To determine whether each critical point corresponds to a local maximum, local minimum, or neither, we can use a graphing utility (like Desmos, GeoGebra, or a graphing calculator). By plotting the function $$f(x)=x^{2} \sqrt{x+1}$$ over the interval $$[-1,1]$$, we can visually observe the behavior of the graph around each critical point. A local maximum appears as a "peak" where the graph changes from increasing to decreasing. A local minimum appears as a "valley" where the graph changes from decreasing to increasing. If the graph flattens but continues in the same direction, it could be neither (an inflection point).

**step2 Determine Nature of Critical Point at $$x = -1$$**

When we plot the function, we observe the behavior of the graph at $$x = -1$$. Since this is the starting point of our domain, we look at the graph immediately to the right of $$x = -1$$. The function starts at $$f(-1) = (-1)^2\sqrt{-1+1} = 0$$. As $$x$$ increases from $$-1$$, the value of $$f(x)$$ starts to increase (e.g., $$f(-0.9) \approx 0.256$$). This indicates that $$x = -1$$ corresponds to a local minimum.

**step3 Determine Nature of Critical Point at $$x = -\frac{4}{5}$$**

Observing the graph around $$x = -\frac{4}{5}$$ (which is $$x = -0.8$$), we see that the function increases as $$x$$ approaches $$-0.8$$ from the left and decreases as $$x$$ moves away from $$-0.8$$ to the right. The value of the function at this point is $$f(-\frac{4}{5}) = (-\frac{4}{5})^2 \sqrt{-\frac{4}{5}+1} = \frac{16}{25}\sqrt{\frac{1}{5}} = \frac{16}{25\sqrt{5}} \approx 0.286$$. This "peak" on the graph indicates that $$x = -\frac{4}{5}$$ corresponds to a local maximum.

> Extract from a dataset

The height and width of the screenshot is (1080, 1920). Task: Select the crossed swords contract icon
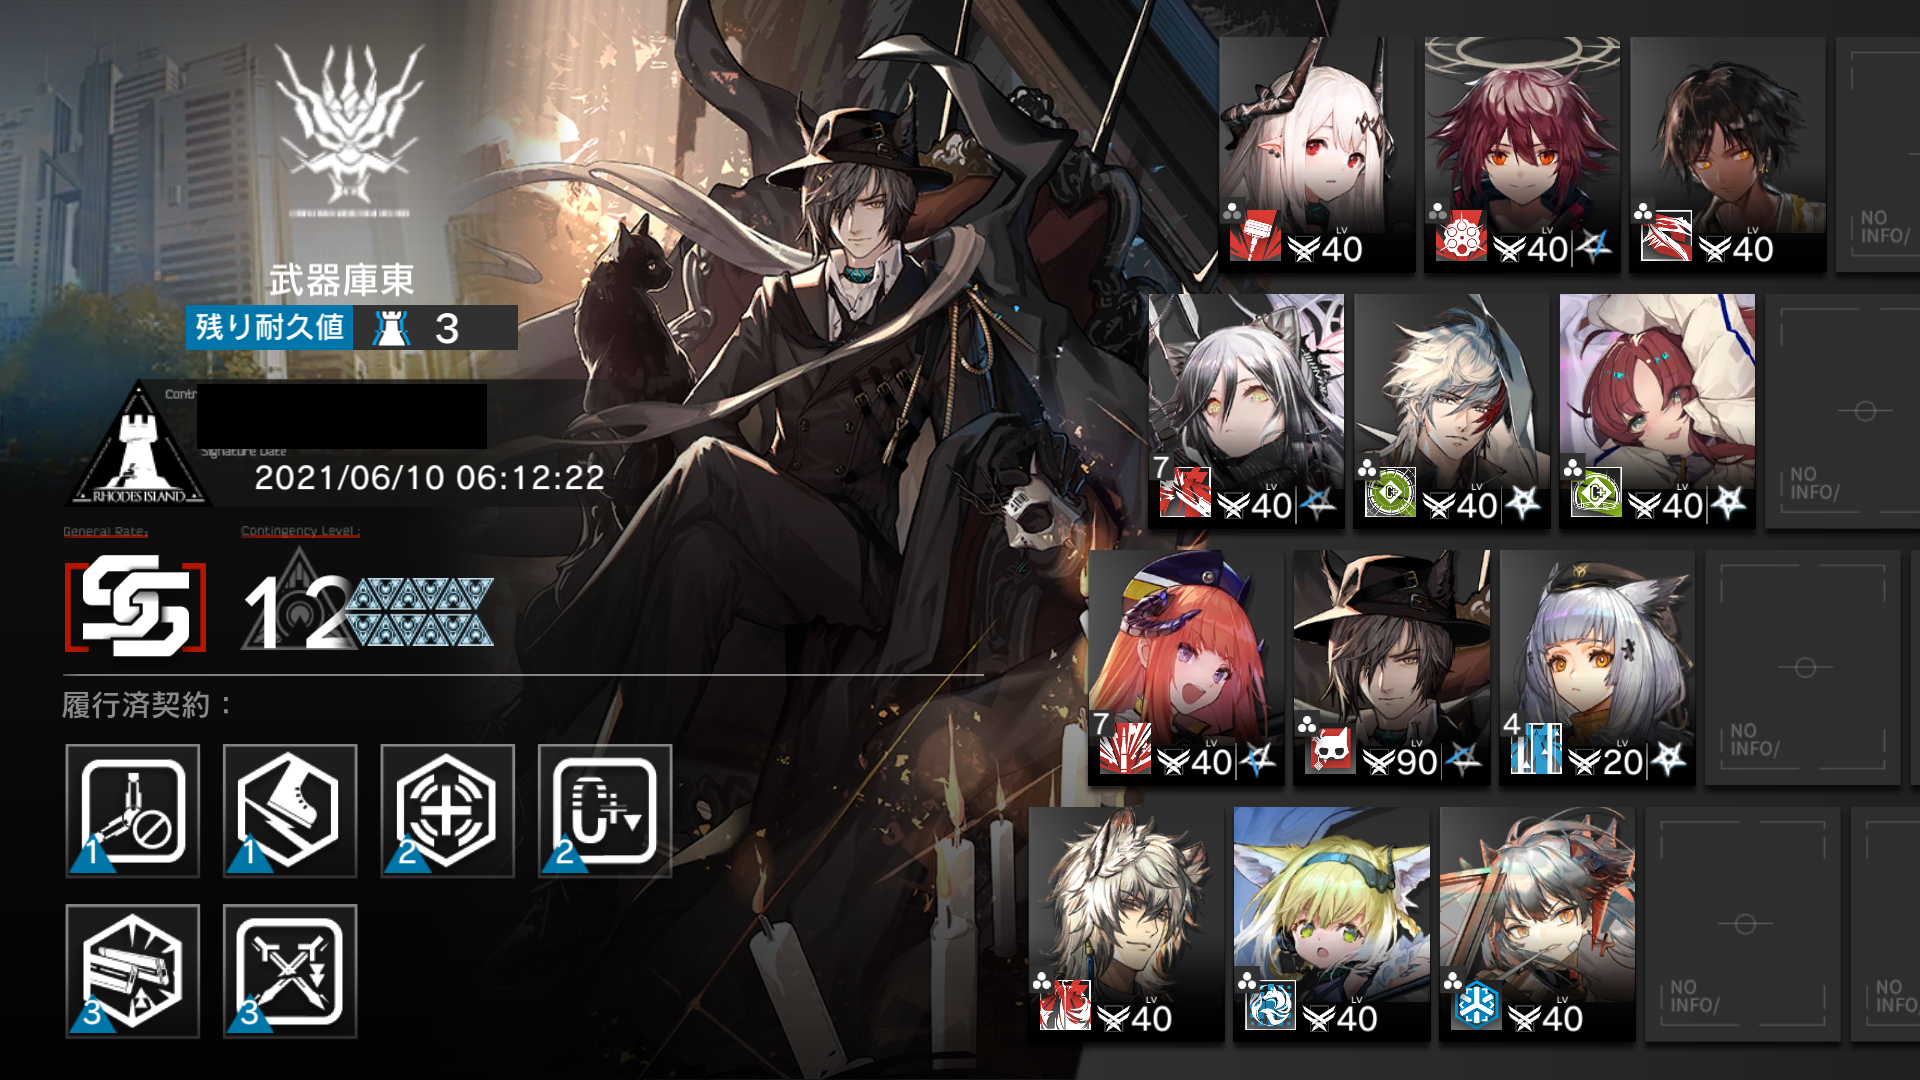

**step4 Determine Nature of Critical Point at $$x = 0$$**

Looking at the graph around $$x = 0$$, we notice that the function decreases as $$x$$ approaches $$0$$ from the left (from $$x = -\frac{4}{5}$$) and increases as $$x$$ moves away from $$0$$ to the right. The value of the function at this point is $$f(0) = (0)^2\sqrt{0+1} = 0$$. This "valley" on the graph indicates that $$x = 0$$ corresponds to a local minimum.